#### Provided entries

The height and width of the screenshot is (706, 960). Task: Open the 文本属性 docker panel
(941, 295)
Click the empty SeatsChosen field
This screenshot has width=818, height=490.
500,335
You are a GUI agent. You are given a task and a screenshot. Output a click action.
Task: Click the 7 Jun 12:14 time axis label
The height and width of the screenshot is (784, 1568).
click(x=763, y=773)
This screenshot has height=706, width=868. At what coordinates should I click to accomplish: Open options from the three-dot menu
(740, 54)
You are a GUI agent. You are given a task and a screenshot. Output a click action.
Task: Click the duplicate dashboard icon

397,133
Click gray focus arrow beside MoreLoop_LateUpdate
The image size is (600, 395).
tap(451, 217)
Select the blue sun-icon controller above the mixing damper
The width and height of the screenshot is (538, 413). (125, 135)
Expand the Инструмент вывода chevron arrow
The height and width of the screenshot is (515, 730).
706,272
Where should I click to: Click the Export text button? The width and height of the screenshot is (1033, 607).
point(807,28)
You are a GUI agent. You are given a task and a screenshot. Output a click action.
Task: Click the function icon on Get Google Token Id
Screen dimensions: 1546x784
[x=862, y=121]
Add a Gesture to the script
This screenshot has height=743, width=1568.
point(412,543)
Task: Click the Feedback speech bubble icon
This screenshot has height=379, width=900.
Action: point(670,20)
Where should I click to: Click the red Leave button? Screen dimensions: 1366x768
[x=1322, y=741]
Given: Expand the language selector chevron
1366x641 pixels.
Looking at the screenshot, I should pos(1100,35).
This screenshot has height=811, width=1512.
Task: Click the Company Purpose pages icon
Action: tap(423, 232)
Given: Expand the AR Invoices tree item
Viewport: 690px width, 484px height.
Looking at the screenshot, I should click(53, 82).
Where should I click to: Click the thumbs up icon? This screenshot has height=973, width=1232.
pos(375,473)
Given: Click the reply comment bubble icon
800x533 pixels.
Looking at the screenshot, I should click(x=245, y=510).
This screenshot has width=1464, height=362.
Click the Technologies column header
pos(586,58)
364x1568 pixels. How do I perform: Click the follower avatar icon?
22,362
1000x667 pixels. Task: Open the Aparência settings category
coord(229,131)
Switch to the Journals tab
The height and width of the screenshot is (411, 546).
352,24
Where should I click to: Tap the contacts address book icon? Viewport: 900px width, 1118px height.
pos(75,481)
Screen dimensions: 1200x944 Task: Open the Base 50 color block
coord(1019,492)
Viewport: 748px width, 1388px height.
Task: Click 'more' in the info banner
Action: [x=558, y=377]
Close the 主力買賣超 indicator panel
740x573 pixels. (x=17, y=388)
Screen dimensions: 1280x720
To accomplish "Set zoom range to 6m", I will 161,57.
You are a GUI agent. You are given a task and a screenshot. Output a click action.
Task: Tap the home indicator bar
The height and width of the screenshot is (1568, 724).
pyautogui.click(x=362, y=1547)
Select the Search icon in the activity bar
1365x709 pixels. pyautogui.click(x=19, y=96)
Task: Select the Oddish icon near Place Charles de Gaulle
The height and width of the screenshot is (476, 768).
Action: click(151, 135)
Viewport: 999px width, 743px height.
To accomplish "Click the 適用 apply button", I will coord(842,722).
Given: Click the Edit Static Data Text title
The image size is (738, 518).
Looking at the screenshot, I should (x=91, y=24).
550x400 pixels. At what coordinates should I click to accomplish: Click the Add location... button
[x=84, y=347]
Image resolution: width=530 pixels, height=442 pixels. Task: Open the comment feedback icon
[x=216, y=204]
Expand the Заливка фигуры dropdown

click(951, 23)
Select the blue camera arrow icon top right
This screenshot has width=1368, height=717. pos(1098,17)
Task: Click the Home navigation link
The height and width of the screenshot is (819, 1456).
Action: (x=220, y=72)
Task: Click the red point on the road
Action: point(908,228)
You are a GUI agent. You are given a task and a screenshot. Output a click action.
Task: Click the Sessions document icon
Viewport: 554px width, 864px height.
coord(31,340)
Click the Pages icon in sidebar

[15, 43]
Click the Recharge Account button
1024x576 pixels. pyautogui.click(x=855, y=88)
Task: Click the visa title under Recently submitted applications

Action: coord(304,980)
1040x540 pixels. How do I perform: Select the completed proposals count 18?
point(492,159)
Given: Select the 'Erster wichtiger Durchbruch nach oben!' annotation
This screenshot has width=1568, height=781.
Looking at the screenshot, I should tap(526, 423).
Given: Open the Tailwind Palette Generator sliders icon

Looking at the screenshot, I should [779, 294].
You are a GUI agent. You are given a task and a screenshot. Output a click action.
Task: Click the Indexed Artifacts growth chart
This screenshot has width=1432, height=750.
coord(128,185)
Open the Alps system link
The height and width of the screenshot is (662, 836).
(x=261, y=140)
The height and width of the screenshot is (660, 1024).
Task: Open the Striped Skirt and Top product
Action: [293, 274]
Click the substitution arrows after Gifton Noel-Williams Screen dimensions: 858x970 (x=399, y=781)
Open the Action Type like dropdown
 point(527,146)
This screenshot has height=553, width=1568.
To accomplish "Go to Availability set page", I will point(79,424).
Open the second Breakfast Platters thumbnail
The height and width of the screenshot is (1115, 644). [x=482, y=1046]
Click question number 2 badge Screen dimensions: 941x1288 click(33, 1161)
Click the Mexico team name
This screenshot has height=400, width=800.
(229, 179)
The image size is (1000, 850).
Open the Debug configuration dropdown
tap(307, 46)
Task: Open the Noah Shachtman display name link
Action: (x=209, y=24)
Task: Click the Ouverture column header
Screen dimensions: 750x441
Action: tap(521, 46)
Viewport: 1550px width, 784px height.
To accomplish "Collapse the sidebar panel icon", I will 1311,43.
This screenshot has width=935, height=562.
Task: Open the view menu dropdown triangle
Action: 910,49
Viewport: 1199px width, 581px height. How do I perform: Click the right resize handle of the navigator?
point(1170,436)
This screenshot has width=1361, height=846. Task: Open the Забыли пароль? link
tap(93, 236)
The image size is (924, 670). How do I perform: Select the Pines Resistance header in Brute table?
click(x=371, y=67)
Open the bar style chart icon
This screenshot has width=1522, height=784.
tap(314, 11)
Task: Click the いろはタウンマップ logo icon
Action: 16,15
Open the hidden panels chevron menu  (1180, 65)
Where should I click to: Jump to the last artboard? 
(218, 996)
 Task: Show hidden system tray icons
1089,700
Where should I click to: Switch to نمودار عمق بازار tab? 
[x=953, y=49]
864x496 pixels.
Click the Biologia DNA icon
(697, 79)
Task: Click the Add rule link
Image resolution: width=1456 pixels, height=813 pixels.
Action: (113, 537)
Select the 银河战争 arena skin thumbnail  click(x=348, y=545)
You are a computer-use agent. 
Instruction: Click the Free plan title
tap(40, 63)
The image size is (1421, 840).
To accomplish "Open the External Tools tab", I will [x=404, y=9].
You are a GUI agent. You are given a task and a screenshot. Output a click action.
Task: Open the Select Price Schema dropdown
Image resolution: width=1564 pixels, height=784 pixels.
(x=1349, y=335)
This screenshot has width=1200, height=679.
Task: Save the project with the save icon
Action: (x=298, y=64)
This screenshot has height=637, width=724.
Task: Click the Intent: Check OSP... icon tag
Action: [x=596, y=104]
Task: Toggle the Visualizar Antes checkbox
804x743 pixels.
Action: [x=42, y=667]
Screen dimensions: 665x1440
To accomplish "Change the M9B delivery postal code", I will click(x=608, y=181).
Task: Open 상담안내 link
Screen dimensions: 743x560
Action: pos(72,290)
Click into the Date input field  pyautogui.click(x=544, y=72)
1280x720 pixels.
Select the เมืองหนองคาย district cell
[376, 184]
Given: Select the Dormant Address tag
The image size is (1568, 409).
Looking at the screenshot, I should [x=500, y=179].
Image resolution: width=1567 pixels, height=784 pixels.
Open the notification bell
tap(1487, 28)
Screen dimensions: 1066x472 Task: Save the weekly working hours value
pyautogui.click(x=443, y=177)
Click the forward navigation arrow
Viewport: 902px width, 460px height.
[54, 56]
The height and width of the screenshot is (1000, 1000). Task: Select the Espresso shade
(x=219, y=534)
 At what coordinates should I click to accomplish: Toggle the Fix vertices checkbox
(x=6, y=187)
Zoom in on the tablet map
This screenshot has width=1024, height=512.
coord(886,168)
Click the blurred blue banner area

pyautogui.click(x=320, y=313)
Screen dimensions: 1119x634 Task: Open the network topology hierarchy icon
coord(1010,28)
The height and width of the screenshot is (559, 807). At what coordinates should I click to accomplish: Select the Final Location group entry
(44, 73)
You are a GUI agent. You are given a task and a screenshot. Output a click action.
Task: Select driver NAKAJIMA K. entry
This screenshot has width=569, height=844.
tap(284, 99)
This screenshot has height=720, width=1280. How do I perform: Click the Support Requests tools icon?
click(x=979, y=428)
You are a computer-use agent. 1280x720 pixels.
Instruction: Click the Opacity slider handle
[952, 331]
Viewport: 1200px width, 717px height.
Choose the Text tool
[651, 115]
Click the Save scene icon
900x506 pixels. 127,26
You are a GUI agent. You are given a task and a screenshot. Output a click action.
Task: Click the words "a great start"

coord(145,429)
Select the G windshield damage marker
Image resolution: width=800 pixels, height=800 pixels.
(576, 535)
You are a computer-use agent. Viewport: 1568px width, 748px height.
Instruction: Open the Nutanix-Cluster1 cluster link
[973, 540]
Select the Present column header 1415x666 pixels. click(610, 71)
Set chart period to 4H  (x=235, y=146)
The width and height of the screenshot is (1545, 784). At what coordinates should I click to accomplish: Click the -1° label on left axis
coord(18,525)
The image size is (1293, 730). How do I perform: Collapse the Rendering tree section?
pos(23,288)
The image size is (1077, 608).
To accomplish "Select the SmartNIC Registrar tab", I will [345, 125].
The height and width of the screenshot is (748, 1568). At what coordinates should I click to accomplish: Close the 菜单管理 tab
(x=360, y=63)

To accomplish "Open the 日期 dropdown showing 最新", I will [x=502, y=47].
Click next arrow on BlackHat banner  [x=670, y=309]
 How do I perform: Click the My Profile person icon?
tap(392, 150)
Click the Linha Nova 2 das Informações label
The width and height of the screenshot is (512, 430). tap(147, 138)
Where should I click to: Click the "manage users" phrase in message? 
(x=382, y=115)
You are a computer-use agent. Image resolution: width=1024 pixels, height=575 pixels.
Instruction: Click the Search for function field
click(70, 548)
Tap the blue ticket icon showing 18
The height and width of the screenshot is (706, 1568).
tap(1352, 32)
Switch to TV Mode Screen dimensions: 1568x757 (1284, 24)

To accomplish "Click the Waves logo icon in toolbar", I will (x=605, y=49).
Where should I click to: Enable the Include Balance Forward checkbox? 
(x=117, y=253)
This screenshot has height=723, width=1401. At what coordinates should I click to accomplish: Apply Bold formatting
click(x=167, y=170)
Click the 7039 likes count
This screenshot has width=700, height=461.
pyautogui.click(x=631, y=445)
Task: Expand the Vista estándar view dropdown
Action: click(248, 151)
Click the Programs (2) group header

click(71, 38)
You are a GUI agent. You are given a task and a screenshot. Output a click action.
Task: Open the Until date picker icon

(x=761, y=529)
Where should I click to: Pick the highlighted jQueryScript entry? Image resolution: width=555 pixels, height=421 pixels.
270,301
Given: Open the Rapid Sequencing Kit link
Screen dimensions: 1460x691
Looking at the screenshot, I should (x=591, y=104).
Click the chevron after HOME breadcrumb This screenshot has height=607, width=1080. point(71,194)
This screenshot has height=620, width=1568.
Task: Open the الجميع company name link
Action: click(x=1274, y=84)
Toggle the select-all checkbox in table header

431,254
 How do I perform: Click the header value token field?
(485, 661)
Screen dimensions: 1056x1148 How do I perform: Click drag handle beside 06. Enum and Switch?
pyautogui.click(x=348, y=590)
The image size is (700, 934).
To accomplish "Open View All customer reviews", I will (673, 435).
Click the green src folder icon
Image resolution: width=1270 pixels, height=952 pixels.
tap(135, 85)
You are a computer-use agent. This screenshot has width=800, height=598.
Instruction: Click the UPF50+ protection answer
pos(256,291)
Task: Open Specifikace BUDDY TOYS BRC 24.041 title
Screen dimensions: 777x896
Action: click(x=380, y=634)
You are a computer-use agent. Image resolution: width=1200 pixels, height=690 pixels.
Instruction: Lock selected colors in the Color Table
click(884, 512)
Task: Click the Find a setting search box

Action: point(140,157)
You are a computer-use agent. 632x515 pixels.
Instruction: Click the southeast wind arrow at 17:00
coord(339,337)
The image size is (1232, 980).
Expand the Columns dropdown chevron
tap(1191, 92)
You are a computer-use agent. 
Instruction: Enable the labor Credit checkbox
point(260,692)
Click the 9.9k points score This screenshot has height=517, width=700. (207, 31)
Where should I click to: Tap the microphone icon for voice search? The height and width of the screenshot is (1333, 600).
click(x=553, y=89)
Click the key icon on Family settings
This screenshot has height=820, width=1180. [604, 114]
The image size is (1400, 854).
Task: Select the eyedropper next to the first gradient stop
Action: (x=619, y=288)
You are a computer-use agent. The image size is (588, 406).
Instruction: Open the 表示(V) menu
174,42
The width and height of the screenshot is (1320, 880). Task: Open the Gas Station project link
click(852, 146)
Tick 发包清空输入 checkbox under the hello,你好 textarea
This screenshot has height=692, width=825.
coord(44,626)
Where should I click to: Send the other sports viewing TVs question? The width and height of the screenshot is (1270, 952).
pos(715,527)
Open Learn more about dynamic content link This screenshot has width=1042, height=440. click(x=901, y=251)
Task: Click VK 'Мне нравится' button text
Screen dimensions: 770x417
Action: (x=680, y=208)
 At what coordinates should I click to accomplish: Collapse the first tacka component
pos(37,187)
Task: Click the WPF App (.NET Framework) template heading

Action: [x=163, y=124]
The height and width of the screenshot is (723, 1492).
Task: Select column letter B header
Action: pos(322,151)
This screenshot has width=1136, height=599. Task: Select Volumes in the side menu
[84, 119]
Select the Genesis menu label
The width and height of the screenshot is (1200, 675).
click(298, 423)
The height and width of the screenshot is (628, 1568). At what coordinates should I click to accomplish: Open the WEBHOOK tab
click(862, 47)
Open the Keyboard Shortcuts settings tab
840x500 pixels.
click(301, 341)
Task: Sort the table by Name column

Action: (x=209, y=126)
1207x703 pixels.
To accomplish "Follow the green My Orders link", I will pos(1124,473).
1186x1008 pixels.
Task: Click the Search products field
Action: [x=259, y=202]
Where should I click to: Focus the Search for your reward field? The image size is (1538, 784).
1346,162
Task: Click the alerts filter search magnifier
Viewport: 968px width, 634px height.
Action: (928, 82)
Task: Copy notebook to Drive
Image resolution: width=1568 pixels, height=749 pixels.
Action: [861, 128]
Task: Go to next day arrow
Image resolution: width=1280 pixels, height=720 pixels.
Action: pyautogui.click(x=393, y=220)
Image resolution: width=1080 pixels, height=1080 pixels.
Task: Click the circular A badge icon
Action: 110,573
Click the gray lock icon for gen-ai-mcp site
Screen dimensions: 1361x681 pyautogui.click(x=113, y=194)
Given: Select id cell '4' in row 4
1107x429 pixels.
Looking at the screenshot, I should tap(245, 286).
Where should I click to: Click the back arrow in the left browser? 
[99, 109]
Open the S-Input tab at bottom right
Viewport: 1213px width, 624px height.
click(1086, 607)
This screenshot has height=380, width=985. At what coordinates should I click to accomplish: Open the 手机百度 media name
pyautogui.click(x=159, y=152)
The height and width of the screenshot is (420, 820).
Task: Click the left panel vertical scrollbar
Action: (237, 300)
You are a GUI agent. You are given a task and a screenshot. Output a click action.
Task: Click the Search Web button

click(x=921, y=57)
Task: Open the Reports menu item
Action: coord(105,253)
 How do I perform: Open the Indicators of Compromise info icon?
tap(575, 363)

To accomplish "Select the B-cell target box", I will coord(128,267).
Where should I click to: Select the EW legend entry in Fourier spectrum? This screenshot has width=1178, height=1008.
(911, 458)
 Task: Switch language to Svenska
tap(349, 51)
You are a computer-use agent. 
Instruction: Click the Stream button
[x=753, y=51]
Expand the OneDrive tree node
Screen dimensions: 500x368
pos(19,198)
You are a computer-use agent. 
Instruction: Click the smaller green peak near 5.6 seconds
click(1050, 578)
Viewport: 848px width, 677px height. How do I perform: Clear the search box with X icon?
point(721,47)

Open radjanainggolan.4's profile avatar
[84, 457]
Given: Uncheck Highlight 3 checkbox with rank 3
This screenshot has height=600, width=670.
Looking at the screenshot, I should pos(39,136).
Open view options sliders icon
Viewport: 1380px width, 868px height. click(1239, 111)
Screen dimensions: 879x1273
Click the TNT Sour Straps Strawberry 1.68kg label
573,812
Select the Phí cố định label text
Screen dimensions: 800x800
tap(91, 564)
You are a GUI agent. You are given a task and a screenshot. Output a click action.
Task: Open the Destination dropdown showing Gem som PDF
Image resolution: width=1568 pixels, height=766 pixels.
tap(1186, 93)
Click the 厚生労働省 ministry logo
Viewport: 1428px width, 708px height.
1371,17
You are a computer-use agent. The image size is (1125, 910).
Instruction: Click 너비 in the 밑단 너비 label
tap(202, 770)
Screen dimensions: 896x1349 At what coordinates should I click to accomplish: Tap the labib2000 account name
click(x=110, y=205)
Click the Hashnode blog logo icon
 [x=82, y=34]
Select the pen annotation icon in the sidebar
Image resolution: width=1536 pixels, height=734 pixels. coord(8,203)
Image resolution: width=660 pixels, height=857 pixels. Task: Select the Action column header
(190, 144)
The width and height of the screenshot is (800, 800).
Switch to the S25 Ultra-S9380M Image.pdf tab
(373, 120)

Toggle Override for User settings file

########

■ **Assignment**:
From the records above, determine how many lines hold "bubble" and give only that number.

■ **Task solution**:
2